If the answer to most of these questions is yes, using an RTOS will simplify your applications’ use and development.
Setting task priorities
Developers must select top tasks and arrange them in order of priority. Most developers determine order priorities based on how important they deem a task to be. However, determining task priorities in such a manner is often disastrous. As a developer, you should rely on monotonic rate scheduling to determine whether your periodic tasks are scheduled successfully. RMS treats all tasks as periodic and fails to interact appropriately; it acts as a starting point but it can sort the priority tasking issue up to 80 percent. Developers can utilize trace tools to observe their system behavior and make the right adjustments.
It is common for developers to spend 20 to 80 percent of a development cycle debugging application codes. This means that developers spend a lot of time debugging. Using a real-time operating system complicates debugging by introducing problems like priority inversion, task jitter, and deadlock. Developers new to RTOS do not know about new and effective debugging techniques, like tracing, that can be used to debug systems. These tools record when tasks begin and conclude their execution.

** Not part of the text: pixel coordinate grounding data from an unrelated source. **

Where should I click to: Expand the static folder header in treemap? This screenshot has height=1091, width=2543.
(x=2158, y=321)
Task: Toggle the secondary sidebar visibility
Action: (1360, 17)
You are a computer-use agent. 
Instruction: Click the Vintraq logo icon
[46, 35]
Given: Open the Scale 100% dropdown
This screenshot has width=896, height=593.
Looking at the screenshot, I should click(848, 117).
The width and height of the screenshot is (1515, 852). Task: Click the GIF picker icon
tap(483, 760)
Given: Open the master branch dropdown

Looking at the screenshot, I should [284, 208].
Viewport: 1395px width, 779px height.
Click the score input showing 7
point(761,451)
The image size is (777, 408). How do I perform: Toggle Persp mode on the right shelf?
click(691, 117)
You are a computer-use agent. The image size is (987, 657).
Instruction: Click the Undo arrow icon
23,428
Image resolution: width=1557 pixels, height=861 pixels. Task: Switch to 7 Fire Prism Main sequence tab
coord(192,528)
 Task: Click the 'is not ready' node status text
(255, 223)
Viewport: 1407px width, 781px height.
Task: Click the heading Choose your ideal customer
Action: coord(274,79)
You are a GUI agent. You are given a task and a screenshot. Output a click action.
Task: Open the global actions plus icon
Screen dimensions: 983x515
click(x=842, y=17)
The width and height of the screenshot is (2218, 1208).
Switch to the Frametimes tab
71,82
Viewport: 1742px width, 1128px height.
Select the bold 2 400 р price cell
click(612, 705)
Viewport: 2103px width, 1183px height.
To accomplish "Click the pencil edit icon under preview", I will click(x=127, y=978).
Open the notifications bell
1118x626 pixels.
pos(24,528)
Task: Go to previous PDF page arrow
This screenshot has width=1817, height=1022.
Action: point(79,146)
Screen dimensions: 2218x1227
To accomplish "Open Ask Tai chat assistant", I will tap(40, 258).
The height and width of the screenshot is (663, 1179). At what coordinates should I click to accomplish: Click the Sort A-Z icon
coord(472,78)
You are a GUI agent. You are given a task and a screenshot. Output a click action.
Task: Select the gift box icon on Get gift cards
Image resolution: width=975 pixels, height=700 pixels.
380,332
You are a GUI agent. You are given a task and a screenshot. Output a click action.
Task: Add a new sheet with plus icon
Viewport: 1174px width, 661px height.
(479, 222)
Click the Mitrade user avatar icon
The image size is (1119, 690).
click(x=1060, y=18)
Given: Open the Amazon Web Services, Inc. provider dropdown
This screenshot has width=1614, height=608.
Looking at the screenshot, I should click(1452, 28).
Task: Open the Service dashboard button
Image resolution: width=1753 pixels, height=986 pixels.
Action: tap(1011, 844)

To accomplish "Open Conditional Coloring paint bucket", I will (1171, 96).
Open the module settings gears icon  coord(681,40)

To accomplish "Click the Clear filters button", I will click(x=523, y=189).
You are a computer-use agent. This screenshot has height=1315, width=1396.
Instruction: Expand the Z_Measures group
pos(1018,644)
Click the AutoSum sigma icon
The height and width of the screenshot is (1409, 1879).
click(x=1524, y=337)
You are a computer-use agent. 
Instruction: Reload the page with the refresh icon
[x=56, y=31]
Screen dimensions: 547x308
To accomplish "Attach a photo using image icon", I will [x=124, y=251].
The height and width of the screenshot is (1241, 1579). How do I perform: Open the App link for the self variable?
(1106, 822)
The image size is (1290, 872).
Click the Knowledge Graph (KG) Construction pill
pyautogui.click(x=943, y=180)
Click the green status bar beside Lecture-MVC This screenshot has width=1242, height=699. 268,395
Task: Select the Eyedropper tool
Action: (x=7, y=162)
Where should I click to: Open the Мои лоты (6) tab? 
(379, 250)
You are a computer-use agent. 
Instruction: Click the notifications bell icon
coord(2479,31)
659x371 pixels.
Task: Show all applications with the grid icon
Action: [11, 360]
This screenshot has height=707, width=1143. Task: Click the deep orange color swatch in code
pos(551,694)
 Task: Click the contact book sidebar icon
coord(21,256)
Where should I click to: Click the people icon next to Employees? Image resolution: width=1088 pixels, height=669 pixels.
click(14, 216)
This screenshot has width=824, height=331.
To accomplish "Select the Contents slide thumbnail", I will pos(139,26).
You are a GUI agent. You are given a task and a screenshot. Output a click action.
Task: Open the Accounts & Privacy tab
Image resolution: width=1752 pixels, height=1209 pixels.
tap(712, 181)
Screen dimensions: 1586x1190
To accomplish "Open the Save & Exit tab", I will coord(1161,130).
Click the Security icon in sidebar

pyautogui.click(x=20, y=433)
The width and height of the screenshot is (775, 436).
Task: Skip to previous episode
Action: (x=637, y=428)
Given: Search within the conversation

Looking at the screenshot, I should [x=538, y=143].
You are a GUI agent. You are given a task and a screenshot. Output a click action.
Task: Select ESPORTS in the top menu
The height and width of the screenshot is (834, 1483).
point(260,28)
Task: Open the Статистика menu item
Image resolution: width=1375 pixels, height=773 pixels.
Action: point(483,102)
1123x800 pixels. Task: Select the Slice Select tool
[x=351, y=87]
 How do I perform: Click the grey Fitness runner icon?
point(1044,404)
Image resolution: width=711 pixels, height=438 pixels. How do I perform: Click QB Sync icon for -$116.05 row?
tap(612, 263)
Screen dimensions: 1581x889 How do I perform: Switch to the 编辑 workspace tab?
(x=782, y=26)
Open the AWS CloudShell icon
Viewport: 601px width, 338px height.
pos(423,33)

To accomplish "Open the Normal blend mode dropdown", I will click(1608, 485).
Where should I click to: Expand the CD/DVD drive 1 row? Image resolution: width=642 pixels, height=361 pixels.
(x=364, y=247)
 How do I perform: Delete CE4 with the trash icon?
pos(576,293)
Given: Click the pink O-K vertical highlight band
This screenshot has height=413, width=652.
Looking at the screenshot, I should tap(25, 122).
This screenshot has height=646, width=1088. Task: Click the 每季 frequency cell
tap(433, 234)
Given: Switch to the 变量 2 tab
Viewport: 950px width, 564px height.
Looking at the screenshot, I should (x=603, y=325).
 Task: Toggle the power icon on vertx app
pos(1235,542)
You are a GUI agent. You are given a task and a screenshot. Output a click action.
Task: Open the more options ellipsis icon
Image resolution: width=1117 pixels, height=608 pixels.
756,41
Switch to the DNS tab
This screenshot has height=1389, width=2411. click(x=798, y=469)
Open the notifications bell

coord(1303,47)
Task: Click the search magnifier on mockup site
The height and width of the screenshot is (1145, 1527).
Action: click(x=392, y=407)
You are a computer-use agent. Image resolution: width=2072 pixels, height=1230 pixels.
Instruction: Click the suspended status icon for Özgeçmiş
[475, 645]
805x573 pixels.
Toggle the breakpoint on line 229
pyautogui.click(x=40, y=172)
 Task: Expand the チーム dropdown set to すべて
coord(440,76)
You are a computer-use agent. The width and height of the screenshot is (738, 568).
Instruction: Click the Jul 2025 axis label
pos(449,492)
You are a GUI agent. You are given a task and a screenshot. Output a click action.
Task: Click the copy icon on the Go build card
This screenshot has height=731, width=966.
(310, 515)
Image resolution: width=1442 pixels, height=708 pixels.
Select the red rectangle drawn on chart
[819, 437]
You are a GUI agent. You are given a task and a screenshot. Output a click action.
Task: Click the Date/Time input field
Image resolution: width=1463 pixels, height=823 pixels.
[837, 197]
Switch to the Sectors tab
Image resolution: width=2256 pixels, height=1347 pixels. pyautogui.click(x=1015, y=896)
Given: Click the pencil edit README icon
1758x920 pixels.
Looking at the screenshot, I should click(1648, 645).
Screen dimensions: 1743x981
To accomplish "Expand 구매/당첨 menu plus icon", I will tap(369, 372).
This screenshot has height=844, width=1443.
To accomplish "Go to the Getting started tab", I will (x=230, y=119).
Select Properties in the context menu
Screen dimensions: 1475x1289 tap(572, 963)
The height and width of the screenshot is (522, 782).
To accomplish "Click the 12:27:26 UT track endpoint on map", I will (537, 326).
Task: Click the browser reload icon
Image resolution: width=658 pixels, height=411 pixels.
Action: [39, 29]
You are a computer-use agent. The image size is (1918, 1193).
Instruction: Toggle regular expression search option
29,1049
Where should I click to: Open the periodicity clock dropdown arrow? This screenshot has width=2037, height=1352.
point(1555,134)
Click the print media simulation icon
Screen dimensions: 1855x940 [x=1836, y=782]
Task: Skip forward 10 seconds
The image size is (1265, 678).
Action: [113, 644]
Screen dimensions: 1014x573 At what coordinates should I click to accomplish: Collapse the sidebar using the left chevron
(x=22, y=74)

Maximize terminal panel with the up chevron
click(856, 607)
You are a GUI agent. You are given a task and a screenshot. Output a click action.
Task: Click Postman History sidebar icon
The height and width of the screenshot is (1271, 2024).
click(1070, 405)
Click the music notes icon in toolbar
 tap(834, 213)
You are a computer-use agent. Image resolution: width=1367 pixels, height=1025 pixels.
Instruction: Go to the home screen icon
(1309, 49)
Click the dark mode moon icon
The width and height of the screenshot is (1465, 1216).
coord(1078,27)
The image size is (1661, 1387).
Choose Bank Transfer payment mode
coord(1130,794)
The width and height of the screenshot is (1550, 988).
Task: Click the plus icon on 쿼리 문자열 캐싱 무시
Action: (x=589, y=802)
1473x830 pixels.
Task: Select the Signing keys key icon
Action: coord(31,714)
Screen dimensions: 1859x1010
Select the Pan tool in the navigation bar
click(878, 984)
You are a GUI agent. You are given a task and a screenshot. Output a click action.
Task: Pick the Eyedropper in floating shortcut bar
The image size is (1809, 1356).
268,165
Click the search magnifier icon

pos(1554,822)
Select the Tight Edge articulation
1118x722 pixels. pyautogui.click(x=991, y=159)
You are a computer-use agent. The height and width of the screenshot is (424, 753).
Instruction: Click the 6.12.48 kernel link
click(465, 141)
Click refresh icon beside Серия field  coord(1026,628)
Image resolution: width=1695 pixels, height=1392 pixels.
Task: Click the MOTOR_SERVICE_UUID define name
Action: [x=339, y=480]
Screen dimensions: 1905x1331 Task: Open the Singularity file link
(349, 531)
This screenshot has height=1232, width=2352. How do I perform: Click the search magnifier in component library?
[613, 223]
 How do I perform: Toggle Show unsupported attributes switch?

There are some memory management layers offered by real-time operating systems. Developers may have to configure the RTOS to minimize their code size when using resource-constrained devices. Real-time operating systems require configuration adjustments to disable features that utilize too much RAM and code space. Developers must manage memory allocation and their RTOS objects properly.
Whether you are a real-time operating system novice or an experienced user, developers must face the above challenges during the design and implementation of an RTOS-based application. However, the need to understand real-time operating systems increase as system complexity increases, so it is worthwhile to work through these challenges and become familiar with RTOS technology.